Text and element pointing lines:
* START *

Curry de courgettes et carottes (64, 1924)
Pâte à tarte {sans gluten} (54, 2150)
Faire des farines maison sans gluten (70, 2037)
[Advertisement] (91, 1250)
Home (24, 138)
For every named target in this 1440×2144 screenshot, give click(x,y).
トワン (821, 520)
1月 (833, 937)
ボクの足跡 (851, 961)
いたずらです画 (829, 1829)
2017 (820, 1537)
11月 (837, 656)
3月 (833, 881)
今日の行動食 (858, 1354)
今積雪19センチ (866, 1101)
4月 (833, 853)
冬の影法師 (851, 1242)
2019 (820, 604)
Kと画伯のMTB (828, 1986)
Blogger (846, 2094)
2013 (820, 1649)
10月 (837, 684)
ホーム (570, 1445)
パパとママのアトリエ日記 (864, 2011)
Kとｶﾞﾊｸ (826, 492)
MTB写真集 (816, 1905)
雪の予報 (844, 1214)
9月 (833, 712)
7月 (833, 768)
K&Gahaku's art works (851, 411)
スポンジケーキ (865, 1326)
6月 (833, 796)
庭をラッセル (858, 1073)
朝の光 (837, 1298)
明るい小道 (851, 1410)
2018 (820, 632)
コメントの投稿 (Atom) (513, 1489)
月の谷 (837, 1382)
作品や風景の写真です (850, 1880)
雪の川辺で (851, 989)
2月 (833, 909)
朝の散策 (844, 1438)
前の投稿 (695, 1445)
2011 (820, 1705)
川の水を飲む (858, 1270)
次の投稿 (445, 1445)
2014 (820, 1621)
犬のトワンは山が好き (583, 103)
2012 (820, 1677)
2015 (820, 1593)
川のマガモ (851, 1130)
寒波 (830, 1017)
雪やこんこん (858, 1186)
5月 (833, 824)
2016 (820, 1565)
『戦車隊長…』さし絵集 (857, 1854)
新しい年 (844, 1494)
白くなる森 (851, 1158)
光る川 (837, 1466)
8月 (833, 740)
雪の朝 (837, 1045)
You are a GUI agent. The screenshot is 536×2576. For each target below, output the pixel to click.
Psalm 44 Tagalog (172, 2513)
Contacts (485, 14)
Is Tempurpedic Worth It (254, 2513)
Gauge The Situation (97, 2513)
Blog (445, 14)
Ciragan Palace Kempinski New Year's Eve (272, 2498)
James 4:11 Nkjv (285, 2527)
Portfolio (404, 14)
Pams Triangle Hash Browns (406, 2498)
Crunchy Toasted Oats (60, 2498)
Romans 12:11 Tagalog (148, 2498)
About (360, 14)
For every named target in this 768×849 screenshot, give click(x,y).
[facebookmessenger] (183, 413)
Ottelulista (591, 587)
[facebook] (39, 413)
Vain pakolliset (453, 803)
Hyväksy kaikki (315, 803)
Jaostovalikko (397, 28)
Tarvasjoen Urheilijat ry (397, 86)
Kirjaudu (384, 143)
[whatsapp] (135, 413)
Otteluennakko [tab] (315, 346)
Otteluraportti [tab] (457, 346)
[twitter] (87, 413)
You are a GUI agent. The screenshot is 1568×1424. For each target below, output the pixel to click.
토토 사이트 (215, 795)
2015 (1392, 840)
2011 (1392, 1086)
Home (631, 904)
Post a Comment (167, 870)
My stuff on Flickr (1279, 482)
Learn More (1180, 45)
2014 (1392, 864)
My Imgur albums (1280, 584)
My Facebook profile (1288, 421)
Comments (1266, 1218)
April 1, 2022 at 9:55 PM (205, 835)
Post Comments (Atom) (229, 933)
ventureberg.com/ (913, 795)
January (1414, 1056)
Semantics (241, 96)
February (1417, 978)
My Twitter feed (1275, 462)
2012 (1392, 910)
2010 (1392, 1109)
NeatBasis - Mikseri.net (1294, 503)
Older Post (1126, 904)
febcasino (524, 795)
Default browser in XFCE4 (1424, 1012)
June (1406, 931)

* END *

Convert the stretch from the line containing "2013 (820, 1649)" through the line containing "2011 (820, 1705)" into a Markdown table with the columns "No." and "Line", putting a row number in the first and the line in the second. Leave out any blank lines.

| No. | Line |
|---|---|
| 1 | 2013 (820, 1649) |
| 2 | 10月 (837, 684) |
| 3 | ホーム (570, 1445) |
| 4 | パパとママのアトリエ日記 (864, 2011) |
| 5 | Kとｶﾞﾊｸ (826, 492) |
| 6 | MTB写真集 (816, 1905) |
| 7 | 雪の予報 (844, 1214) |
| 8 | 9月 (833, 712) |
| 9 | 7月 (833, 768) |
| 10 | K&Gahaku's art works (851, 411) |
| 11 | スポンジケーキ (865, 1326) |
| 12 | 6月 (833, 796) |
| 13 | 庭をラッセル (858, 1073) |
| 14 | 朝の光 (837, 1298) |
| 15 | 明るい小道 (851, 1410) |
| 16 | 2018 (820, 632) |
| 17 | コメントの投稿 (Atom) (513, 1489) |
| 18 | 月の谷 (837, 1382) |
| 19 | 作品や風景の写真です (850, 1880) |
| 20 | 雪の川辺で (851, 989) |
| 21 | 2月 (833, 909) |
| 22 | 朝の散策 (844, 1438) |
| 23 | 前の投稿 (695, 1445) |
| 24 | 2011 (820, 1705) |